DATA RECORDS START
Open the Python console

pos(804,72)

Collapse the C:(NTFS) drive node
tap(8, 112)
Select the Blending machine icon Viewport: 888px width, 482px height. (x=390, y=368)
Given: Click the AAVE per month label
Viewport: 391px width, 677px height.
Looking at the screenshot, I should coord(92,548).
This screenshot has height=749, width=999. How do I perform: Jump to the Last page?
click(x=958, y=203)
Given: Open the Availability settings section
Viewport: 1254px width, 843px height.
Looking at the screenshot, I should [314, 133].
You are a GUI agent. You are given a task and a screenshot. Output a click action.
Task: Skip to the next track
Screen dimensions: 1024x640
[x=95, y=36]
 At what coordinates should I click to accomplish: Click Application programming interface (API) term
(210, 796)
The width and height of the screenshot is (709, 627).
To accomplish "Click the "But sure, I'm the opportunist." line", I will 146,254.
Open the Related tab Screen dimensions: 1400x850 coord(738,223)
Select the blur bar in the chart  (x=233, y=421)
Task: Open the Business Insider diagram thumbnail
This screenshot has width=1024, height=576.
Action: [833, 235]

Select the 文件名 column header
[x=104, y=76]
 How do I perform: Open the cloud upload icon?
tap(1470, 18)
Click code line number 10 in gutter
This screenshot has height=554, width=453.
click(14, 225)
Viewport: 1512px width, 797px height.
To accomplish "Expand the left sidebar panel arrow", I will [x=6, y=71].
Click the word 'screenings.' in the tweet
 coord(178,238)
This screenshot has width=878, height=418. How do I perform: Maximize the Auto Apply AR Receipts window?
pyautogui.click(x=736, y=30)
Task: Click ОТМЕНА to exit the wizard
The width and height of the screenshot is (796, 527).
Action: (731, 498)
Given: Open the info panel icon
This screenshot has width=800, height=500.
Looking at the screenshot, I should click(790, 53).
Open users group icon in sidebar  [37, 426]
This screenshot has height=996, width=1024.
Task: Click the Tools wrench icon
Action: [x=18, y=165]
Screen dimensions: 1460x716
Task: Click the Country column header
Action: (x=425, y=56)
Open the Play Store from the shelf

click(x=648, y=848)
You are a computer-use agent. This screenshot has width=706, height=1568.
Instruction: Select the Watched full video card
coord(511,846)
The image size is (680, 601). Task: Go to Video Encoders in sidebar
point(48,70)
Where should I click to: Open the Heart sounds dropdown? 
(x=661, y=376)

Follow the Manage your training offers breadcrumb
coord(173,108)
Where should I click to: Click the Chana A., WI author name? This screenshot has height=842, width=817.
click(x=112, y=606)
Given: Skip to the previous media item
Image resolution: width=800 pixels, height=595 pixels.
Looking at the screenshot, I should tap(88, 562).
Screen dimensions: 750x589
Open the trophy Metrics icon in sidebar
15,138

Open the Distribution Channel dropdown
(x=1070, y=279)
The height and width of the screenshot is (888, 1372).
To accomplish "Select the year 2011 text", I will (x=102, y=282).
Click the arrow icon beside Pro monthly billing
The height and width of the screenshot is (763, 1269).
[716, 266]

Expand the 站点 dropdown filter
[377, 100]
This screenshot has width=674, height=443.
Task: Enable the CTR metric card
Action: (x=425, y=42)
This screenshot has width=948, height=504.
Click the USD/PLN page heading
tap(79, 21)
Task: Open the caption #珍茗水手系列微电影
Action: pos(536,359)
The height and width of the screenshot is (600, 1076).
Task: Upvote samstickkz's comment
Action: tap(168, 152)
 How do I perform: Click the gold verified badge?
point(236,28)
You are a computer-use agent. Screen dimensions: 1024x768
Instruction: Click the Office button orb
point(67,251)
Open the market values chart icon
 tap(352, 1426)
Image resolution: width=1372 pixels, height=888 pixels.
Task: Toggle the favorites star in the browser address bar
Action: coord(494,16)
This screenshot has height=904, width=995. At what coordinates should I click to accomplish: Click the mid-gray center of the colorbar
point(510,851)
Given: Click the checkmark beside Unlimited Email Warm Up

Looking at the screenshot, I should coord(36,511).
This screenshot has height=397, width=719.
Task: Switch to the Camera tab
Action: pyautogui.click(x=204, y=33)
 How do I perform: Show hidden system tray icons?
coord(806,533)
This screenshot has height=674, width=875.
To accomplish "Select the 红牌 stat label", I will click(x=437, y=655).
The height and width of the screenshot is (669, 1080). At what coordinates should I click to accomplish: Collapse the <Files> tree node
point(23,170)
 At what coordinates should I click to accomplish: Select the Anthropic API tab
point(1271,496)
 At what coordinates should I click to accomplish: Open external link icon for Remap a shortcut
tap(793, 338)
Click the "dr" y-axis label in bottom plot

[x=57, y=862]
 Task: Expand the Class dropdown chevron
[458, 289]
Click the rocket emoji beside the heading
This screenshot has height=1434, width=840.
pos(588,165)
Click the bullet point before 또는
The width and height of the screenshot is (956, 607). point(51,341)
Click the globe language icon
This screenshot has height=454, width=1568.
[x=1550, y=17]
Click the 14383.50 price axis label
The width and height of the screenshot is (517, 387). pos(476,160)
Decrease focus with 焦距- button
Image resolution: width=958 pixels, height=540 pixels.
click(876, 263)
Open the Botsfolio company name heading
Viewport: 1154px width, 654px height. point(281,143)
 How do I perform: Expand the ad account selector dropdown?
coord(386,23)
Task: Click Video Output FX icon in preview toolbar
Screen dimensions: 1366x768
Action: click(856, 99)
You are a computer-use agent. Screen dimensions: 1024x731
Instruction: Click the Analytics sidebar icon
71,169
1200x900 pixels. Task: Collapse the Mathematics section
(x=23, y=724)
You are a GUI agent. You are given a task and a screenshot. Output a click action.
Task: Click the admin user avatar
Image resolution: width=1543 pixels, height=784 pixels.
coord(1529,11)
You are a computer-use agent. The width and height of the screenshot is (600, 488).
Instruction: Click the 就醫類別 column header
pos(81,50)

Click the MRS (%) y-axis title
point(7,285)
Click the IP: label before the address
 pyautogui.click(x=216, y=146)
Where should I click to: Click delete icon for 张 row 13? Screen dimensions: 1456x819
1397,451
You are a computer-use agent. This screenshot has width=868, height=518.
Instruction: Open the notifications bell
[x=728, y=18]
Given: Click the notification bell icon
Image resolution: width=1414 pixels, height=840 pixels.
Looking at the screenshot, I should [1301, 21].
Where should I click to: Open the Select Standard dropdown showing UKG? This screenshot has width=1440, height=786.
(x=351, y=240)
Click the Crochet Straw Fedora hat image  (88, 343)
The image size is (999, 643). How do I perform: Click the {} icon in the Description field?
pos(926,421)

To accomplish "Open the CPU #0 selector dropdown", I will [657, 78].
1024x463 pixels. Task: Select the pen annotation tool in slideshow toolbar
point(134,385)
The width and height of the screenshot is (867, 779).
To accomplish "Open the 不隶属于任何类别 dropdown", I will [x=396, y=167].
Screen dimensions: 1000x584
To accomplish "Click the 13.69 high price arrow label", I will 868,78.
DATA RECORDS END
• [PROBLEM REQUIREMENTS]: Your answer should be a single number: the count of lines above that contain the word "Skip".

• [EXPECTED OUTPUT]: 2